- **Items from a data source**
※ ※ ※
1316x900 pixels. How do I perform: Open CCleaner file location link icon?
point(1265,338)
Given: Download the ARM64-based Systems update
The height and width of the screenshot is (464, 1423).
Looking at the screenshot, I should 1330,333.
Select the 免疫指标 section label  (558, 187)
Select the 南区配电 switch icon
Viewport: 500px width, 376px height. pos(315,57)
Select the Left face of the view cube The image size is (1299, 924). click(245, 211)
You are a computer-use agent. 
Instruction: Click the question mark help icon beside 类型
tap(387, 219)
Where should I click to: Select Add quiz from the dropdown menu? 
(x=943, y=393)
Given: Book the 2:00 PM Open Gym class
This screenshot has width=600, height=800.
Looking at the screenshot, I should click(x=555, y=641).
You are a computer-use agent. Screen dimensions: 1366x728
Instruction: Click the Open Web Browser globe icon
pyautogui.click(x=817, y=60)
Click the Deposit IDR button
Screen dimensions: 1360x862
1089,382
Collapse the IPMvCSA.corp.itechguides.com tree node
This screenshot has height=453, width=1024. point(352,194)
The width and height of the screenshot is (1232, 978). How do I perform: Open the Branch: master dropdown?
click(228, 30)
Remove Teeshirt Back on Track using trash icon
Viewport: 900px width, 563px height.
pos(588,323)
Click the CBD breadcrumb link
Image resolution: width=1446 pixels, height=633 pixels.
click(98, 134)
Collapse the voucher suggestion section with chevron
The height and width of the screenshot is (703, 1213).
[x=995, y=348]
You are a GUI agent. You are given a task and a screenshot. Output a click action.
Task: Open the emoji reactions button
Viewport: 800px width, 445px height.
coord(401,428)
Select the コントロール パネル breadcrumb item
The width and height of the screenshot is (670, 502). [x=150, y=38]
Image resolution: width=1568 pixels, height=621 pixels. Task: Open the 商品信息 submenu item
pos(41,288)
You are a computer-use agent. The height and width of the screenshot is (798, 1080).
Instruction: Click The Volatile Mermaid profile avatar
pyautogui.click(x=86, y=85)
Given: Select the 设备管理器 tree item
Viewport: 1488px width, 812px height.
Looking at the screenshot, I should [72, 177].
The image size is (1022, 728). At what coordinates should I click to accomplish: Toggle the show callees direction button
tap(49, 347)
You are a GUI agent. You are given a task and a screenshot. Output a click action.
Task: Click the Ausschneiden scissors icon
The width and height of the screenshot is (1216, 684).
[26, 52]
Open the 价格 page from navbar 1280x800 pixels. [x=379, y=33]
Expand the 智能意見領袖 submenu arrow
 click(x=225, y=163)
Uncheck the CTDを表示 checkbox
※ ※ ※
- **EXERCISE**
The reply should consist solely of the lines above from the one that has "Select the 免疫指标" through the one that has "You are a computer-use agent. Screen", reproduced exactly.

- **COMPLETED TASK**
Select the 免疫指标 section label  (558, 187)
Select the 南区配电 switch icon
Viewport: 500px width, 376px height. pos(315,57)
Select the Left face of the view cube The image size is (1299, 924). click(245, 211)
You are a computer-use agent. 
Instruction: Click the question mark help icon beside 类型
tap(387, 219)
Where should I click to: Select Add quiz from the dropdown menu? 
(x=943, y=393)
Given: Book the 2:00 PM Open Gym class
This screenshot has width=600, height=800.
Looking at the screenshot, I should click(x=555, y=641).
You are a computer-use agent. Screen dimensions: 1366x728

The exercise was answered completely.